From the look of their website, their range has changed slightly since this collection; White Rocks has gone, and there are two beers not represented here – Frenchman’s Creek and Helford River.
Kernow Gold is a bright golden 3.7% ale, with large rising bubbles and a huge, billowing but short-lived head. The nose is harshly metallic, but under that is a hint of honey sweetness.
The body is light and fresh, managing to be foamy in the mouth without being fizzy. The hops give a nicely floral undercurrent to the flavours and overall it’s a light, sweet and refreshing beer – nothing particularly outstanding, but pleasant and very drinkable.
Lizard Bitter is a little stronger, at 4.2%. A nice amber colour, it has a generous but not excessive head on it. The nose has a little biscuit and just a hint of toffee, along with an earthy hop character.

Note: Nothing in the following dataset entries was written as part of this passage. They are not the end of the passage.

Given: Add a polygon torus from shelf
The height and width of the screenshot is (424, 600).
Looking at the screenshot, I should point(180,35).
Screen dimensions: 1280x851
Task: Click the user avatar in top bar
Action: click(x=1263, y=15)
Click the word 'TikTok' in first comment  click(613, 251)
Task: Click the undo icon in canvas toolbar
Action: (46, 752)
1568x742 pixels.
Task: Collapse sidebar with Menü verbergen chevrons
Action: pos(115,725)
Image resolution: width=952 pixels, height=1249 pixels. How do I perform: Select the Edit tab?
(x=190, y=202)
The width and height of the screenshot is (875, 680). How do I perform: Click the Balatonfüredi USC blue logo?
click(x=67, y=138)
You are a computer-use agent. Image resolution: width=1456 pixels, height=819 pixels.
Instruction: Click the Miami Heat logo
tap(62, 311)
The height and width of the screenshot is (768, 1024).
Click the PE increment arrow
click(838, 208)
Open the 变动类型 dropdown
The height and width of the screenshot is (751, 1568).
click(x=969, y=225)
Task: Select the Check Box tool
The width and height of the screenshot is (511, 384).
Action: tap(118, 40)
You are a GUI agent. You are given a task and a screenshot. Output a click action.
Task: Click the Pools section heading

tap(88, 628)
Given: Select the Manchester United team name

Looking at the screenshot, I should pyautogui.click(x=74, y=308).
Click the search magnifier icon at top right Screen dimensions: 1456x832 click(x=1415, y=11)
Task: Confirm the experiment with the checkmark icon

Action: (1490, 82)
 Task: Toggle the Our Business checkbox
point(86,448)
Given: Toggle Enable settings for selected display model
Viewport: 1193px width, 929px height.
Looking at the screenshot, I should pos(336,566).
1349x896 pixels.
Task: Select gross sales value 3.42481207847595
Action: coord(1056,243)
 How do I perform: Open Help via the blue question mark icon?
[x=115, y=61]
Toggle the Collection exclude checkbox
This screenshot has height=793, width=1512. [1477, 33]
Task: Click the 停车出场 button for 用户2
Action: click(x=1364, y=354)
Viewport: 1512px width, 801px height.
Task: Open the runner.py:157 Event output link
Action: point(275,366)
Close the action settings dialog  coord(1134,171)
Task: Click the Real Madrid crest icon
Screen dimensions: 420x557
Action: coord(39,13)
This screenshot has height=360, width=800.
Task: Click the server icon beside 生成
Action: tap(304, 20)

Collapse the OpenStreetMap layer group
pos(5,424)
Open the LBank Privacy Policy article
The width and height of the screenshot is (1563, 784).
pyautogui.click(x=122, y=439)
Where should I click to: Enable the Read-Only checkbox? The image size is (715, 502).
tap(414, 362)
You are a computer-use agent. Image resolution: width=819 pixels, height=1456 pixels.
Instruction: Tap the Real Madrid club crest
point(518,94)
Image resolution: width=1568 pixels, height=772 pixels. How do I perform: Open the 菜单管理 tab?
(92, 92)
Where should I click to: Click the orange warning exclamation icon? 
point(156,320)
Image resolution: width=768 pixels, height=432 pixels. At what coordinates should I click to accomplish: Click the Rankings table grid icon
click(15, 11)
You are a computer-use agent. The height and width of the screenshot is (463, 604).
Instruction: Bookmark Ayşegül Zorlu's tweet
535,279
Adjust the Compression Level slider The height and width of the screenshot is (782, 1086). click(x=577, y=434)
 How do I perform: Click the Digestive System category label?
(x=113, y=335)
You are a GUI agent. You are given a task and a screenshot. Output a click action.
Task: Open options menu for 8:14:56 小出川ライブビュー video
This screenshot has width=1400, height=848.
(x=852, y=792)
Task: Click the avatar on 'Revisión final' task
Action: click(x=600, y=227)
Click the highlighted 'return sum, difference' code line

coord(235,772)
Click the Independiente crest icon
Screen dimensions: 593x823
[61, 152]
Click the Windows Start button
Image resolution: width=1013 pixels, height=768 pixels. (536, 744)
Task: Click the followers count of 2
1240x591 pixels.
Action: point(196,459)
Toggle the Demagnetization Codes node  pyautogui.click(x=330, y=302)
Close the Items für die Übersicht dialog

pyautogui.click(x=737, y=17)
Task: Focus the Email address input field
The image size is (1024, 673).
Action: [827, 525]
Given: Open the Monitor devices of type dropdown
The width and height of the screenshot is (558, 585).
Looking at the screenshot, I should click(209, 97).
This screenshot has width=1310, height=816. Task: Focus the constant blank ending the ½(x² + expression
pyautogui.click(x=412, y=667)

In the mouth, it has a similar foamy nature to the Kernow Gold. There’s a rich sweetness but with a much more aggressive hop bitterness, with just a suggestion of red fruit. It’s a very traditional style Best Bitter; unsophisticated but inoffensive.
White Rocks, at 5.0% ABV, is a wheat beer. Sadly a lot of this went down the sink as the bottle exploded on opening. Despite this, it remains clear and golden in the glass and rather ironically considering it’s earlier enthusiasm it has a lacklustre head.
There’s a slightly wheaty nose, a little citrus fruit, a touch of sweetness and just a slightest spice. The taste is sharp, slightly syrupy but with an almost sour edge to it – it’s unlike any wheat beer I’ve ever had and the odd taste, along with the explosion, makes me suspect I may have a bad bottle.
An Gof is a nice, rich red ale at 5.2% with a fluffy head on it. The nose is minimal – just a hint of gently roasted malt, and little else.
On tasting, the flavours are pleasant – a faintly smoky maltiness, some nice tannic dryness lurking in the background but as with the nose, it’s so gentle as to be muted. Easy drinking, but nothing to make it stand out from the crowd.
Finally, we reach the Horseshoe Special Reserve, the strongest of the bunch at 6.2%. Another deep red ale, the nose is toffee with just a hint of vinegar beneath.
In the mouth, there’s a rich fruity flavour of plums and a nice sweetness but the vinegar touch is in the taste as well as the nose – it’s odd and unusual but so close to being nice that I can’t quite decide if it’s on the edge of being off or if it’s by design.
Overall, it’s not an exciting collection. One or two slightly off bottles in a collection of five isn’t a great rate and even the rest, while perfectly decent beers, aren’t standing out from any number of other breweries.